Em paralelo, corria no Senado o PL 330, tratando do mesmo tema. “O governo federal começou a negociar a aprovação do texto do Senado, julgando ser melhor para seus interesses”, diz Bárbara. Isso porque, como explica Rafael, este projeto não incluía os dados coletados pelo setor público. “Criava-se um campo de exceção para eles”, pontua o pesquisador.

Segundo Bárbara, após o caso Cambridge Analytica o debate voltou a ganhar relevo e  discussão avançou rápido nas duas casas. “Na última semana de maio, foi aprovado um requerimento de urgência para ambos. Os dois projetos entraram em votação no mesmo dia, e nós, no Idec, achávamos que o do Senado passaria antes. Mas a sessão no Senado terminou mais cedo, sem essa votação, e a Câmara teve uma sessão extraordinária à noite, aprovando o PL 4060”.

Como agora o projeto está no Senado para avaliação e aprovação, ele ainda pode ser alterado no sentido de tornar-se mais próximo do PL 330. “O risco de piorar existe e é razoavelmente grande”, diz Rafael. “Se empresas e sociedade civil conseguirem pressionar pelo PL da Câmara, ele ganha força. Se o governo e parte do setor privado conseguir pressionar pelo PL 330,  o 4080 fica mais frouxo”, diz Rafael. Mas a ‘vantagem’ é sempre da casa de origem, o que explica a correria para ver quem aprovava primeiro: se o PL for alterado no Senado, precisa ser analisado novamente pela Câmara, que pode ou não aceitar as alterações.

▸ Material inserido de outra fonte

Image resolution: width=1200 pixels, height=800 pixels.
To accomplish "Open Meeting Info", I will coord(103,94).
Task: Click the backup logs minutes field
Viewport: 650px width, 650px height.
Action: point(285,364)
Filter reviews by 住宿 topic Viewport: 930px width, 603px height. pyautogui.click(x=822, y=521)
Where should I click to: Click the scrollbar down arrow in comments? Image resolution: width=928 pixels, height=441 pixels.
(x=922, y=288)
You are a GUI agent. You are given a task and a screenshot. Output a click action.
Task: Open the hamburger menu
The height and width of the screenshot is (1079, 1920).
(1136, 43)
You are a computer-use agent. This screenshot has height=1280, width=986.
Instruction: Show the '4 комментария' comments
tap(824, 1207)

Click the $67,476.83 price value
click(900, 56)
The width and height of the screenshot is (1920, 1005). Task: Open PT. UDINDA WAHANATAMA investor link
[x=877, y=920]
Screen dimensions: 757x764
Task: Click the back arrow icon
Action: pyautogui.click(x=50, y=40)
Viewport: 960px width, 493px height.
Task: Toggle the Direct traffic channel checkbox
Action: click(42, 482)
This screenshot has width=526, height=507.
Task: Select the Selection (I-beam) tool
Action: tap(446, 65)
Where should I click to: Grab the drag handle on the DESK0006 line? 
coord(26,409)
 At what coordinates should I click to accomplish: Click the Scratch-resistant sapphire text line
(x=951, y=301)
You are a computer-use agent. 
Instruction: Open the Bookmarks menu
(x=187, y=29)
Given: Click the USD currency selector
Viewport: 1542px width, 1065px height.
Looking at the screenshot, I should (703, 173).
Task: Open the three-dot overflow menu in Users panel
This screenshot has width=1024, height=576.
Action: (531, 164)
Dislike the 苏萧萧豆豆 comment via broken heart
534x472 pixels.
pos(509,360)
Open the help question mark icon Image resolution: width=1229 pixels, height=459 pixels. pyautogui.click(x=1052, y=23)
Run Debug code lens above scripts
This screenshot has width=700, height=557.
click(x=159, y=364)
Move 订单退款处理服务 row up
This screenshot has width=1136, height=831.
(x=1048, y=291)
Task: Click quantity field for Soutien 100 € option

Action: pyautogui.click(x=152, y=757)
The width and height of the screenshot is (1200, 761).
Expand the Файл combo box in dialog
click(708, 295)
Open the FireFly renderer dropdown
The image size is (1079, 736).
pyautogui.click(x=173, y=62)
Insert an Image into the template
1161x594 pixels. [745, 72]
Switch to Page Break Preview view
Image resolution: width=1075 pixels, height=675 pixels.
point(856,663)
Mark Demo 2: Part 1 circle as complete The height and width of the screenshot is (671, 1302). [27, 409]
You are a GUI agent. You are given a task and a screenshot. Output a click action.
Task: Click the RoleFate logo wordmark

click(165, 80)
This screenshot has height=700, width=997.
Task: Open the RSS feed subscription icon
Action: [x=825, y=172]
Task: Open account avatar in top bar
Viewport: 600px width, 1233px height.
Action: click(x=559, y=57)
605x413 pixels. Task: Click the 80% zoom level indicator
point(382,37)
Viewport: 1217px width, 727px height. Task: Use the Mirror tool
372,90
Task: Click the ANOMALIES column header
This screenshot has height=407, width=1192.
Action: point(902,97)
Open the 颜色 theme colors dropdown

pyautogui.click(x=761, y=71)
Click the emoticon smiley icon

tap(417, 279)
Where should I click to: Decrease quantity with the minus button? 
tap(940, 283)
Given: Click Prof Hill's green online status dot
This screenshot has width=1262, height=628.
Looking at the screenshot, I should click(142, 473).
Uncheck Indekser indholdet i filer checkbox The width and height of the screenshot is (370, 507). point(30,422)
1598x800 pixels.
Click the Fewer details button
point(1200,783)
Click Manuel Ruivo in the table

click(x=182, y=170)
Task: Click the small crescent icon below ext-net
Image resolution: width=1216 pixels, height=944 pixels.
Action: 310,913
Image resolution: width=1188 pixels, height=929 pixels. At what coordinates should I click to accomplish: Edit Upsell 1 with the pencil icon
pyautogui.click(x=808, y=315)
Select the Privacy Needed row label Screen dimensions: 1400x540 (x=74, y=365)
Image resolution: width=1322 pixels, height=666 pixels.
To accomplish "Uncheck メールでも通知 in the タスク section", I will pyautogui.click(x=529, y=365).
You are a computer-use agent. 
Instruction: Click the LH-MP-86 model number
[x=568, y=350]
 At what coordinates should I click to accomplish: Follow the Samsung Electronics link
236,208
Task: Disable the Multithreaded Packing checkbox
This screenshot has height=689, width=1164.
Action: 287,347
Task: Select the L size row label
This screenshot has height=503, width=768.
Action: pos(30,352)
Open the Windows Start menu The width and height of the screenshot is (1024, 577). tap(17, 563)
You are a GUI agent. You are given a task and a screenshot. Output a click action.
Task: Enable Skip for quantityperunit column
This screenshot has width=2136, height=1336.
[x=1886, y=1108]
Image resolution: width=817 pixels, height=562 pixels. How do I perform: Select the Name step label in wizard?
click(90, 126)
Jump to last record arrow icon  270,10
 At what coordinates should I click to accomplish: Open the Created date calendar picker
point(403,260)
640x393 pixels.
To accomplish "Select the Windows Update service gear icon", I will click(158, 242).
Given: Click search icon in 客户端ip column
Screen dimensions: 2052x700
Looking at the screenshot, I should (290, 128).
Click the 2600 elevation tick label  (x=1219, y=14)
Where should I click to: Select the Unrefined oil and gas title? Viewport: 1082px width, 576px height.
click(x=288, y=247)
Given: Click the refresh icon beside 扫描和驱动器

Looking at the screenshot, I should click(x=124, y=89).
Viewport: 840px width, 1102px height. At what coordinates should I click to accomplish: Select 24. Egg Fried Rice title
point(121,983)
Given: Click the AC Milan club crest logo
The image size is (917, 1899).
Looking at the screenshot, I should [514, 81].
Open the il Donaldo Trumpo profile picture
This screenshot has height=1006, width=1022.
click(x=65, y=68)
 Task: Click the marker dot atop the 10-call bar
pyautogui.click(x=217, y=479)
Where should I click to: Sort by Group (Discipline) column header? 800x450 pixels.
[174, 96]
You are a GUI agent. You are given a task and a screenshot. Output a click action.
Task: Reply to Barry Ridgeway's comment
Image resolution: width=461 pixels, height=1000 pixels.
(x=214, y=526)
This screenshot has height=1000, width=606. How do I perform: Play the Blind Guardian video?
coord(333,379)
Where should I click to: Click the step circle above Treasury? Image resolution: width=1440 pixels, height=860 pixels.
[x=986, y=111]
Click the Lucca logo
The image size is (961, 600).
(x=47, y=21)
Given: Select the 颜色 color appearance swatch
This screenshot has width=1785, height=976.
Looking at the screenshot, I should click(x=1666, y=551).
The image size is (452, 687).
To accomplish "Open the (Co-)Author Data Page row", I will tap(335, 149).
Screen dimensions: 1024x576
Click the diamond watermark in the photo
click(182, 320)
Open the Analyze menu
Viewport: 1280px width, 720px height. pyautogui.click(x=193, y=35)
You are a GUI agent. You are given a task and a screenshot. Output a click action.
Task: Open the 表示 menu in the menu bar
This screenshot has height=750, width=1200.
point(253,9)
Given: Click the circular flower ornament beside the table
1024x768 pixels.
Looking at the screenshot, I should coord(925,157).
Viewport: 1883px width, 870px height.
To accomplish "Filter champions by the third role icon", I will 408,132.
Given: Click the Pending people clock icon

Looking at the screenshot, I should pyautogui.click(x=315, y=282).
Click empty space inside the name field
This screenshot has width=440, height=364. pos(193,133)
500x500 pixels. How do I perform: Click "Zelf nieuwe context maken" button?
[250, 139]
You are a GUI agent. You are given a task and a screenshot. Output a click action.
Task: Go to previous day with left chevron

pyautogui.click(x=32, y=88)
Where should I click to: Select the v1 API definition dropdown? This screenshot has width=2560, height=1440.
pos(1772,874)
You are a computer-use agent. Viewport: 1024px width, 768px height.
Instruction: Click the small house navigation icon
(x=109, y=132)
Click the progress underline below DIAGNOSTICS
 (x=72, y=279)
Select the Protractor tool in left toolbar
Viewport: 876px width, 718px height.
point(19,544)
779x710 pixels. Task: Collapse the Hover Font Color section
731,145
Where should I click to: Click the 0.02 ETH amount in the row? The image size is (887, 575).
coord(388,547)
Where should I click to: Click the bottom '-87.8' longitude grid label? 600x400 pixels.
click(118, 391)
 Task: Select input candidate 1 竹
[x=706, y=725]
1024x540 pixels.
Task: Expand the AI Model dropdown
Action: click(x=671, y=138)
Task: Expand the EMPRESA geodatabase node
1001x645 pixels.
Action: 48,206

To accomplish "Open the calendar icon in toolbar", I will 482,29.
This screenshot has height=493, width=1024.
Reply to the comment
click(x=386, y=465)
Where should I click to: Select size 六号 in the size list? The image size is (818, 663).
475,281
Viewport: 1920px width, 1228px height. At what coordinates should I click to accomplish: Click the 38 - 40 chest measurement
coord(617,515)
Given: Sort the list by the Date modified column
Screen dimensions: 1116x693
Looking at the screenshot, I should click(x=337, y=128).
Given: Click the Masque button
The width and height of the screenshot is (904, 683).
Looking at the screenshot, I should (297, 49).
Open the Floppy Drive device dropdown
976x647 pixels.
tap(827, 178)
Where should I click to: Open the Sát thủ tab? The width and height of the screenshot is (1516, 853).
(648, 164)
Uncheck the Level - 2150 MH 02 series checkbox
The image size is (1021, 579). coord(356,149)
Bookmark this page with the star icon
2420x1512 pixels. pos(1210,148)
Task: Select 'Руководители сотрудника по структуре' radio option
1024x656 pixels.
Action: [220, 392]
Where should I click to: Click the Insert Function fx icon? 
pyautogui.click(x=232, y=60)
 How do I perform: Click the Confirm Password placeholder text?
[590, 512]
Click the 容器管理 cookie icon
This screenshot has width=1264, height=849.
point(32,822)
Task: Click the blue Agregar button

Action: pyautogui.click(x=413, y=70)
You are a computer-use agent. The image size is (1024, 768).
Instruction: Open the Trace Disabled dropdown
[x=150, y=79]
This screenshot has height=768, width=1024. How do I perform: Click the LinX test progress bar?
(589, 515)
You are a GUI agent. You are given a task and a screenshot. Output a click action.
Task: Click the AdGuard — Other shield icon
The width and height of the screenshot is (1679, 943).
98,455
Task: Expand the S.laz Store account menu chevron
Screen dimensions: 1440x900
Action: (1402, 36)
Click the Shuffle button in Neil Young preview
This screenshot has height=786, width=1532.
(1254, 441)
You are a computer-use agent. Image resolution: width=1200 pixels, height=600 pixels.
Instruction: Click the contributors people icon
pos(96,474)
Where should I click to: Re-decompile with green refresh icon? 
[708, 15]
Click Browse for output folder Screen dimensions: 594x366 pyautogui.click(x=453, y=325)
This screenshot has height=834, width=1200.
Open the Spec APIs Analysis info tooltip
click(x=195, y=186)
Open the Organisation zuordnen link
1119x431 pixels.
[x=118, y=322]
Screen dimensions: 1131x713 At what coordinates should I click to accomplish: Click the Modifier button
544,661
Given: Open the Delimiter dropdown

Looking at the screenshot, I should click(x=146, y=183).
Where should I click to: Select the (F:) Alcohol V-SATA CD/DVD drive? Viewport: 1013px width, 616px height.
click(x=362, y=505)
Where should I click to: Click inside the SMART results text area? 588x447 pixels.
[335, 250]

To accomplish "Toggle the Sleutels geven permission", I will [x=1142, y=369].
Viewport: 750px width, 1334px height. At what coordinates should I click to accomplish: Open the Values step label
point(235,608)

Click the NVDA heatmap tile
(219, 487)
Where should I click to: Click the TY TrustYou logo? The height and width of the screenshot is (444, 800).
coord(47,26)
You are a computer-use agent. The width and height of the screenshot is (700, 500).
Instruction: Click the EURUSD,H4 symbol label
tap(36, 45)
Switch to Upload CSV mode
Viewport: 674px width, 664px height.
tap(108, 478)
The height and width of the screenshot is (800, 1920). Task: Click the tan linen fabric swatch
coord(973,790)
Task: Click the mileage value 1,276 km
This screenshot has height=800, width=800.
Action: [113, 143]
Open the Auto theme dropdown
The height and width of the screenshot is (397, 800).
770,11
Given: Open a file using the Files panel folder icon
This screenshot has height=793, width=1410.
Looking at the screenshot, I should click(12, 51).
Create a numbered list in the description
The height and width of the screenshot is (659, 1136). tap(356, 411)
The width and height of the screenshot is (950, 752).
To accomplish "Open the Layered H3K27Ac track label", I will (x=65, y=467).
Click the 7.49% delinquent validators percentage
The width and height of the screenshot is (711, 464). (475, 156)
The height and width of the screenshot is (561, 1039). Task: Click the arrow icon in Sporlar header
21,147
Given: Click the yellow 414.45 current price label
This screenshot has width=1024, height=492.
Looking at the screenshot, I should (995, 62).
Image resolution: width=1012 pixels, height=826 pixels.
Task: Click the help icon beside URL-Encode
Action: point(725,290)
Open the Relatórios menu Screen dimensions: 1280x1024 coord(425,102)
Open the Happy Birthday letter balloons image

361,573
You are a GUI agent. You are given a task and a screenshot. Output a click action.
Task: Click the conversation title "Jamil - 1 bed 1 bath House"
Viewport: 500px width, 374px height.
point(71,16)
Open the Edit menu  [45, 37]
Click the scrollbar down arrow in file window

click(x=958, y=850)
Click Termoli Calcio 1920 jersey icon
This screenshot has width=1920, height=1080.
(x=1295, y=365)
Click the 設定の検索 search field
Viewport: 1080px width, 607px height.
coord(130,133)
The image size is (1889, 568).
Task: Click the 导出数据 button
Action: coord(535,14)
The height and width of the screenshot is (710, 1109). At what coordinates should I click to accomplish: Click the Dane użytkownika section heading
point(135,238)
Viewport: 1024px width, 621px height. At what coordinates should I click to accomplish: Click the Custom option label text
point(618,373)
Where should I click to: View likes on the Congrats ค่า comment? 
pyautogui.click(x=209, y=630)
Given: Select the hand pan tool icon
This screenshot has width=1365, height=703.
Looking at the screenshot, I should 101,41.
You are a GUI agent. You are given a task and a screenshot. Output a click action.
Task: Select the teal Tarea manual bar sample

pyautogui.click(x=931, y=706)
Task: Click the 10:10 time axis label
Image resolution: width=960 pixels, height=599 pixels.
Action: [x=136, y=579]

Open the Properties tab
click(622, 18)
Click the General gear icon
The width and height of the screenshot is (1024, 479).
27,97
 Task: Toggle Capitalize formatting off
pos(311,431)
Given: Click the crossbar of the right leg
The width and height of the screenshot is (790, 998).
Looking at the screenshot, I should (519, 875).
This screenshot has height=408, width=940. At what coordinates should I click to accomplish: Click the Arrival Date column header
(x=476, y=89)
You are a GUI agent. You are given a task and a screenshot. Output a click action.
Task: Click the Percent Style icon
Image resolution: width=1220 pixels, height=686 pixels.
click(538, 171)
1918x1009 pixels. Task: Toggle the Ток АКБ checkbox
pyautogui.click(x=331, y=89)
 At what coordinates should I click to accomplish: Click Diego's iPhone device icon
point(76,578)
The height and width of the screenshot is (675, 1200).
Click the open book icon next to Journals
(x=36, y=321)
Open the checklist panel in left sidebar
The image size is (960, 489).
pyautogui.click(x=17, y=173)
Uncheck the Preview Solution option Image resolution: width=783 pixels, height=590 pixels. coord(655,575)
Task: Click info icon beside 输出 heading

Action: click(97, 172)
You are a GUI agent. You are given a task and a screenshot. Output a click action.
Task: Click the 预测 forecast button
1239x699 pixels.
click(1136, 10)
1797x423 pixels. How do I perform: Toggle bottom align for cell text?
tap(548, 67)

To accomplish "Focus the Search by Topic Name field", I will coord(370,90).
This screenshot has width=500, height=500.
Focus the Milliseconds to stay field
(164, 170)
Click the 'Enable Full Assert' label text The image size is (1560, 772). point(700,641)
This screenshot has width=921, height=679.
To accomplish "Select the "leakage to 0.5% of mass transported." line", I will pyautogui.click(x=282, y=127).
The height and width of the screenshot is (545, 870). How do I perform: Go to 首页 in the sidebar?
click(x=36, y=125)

Há alguns anos o fundador do Facebook, Mark Zuckerberg, declarou que a privacidade não é mais uma regra social. Porém, até aqui, isso não tem sido uma escolha, mas uma imposição. “Só as próprias pessoas deveriam poder abrir e negociar seus dados, usá-los a seu favor. O Estado e as corporações têm que ser transparentes, e o indivíduo tem que ter proteção. O oposto disso é uma inversão das premissas democráticas”, conclui Sergio Amadeu.

O regulamento europeu

A Europa aprovou há dois anos o Regulamento Geral de Produção de Dados, que começou a valer agora, em maio. Você deve ter percebido que, ultimamente, um número enorme de sites apresenta janelas pop-up indicando o uso de cookies e solicitando sua concordância — eles já estão se adequando às regras europeias. “A Europa já tinha uma diretiva desde 1996 [a Diretiva de Proteção de Dados Pessoais] , esse é um tema antigo por lá. Estamos atrasados nessa discussão. O Regulamento Geral, agora, é um marco importante”, diz Bárbara Simão.

“As empresas têm dois anos para se adequar a este regulamento. A grande premissa é que você não pode ter seu dado coletado sem a sua concordância, via de regra. E você tem o direito de saber por que aquele dado está sendo coletado, quem está armazenando, como ele está sendo tratado e com que objetivo está sendo tratado”, diz Sergio Amadeu, ressaltando que a legislação é extensível a todas as empresas que fazem negócios na Europa.